"Si la capacité des cons à s'auto-éliminer ne doit pas être négligée, la volonté effarante du monde moderne et de l'Etat-providence à les sauver rend vain tout espoir de sélection naturelle"

dimanche 13 décembre 2015

De l’indicatif présent au conditionnel futur…



L’inévitable crouton rassis, antiquité des riches heures mitterrandiennes, toujours en piste faute de relève en savoir-faire, pébroque d’honneur du Rainbow-Warrior et survivor du Contaminated blood, Laurent Fabius, donc, a concrétisé le couronnement de sa prochaine fin de carrière en exerçant la fonction de président de séance d’une assemblée plénière de 195 Etats ! Excusez du peu (sachant que l’ONU a 193 membres)

C’est donc lui qui a donné le coup de marteau symbolique arrêtant définitivement les travaux. Coup de marteau après lequel – selon le règlement retenu pour ladite pièce de théâtre, plus aucune suggestion d’amendement n’était recevable pour modifier le texte de l’accord mondial et universel…

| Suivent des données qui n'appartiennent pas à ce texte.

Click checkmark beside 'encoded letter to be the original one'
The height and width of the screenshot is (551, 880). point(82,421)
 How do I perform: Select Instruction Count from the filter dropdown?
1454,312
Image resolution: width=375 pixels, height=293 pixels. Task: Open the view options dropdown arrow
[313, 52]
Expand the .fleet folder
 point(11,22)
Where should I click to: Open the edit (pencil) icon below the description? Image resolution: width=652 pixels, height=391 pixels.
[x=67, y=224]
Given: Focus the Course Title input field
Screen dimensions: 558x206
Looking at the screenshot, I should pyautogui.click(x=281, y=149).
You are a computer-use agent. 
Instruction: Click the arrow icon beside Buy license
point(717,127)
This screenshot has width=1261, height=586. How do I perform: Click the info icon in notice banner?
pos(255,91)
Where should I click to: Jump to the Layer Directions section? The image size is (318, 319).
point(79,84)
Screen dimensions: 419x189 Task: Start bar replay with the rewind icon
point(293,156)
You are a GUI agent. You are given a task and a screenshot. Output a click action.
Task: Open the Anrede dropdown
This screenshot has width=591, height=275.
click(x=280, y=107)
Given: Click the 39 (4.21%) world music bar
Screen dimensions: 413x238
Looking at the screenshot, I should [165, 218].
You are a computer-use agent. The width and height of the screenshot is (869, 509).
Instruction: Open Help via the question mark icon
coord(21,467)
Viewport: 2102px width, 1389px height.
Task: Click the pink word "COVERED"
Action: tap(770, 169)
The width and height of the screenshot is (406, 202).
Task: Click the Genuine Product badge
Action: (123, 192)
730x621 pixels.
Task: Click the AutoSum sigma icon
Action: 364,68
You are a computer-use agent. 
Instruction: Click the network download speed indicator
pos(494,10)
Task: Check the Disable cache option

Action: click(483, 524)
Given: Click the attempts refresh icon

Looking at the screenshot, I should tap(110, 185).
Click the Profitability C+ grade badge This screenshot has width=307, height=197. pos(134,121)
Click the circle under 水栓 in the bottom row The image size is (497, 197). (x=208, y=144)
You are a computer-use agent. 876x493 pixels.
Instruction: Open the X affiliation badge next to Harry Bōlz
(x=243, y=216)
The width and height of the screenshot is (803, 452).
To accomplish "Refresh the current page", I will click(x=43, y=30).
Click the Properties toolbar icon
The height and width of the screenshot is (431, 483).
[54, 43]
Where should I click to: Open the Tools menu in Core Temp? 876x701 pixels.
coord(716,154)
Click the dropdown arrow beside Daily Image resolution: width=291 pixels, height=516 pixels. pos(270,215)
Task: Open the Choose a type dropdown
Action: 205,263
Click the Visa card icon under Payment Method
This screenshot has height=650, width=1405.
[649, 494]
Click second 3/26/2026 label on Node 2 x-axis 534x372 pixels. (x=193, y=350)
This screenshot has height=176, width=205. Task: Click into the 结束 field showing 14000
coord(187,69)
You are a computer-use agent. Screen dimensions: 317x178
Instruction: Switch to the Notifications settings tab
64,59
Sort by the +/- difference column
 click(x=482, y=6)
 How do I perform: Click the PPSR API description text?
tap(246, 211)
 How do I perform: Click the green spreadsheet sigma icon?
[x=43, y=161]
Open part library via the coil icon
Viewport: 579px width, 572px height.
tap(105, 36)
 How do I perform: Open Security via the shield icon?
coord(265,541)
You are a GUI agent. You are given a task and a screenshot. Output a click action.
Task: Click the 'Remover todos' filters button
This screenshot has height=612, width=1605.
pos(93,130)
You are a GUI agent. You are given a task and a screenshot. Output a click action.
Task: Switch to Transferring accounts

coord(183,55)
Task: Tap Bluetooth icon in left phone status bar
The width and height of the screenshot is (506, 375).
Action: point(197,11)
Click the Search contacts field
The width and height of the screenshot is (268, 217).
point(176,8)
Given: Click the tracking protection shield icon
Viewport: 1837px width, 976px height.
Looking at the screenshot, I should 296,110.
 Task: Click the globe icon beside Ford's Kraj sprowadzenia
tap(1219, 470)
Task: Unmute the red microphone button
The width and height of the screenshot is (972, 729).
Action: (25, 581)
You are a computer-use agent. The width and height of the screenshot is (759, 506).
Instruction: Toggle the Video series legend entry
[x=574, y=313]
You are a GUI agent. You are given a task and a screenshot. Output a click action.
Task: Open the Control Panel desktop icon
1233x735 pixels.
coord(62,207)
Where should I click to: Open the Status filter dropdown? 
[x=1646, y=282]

Le choix du marteau utilisé était déjà, en lui-même, symbolique d’un kitch d’une puérilité cosmique, semblant sortir tout droit d’une boîte à outils pour jouer au bricoleur à partir de trois ans 
Surtout, le geste de Laurent n’avait rien de celui du commissaire-priseur, retenant son geste, attentif à la salle, espérant voir se lever encore une main susceptible de majorer sa commission. Non.
Ça m’a plutôt fait penser à ces assemblées générales d’assocs’ où l’on torche vite-fait les obligations statutaires : Dès la résolution lue, on prononce la formule habituelle : "- Avis contraires ?", et, très vite : "- Non ? Adopté à l’unanimité !" Dès fois qu’il y en ait un qui se réveille…
Bref, le Laurent a fait ça très bien ; c’est-à-dire très vite… Et tout le monde a poussé un ouf en applaudissant l’artiste… Pressés d’en finir et de regagner leurs pénates, qui à Brasilia, qui à Oulan-Bator, tous les sociétaires ont quand-même attendu par politesse la fin de la péroraison de notre Pédalonaute avant de s’éclipser. Ils avaient quand-même bouffé à l’œil pendant huit jours…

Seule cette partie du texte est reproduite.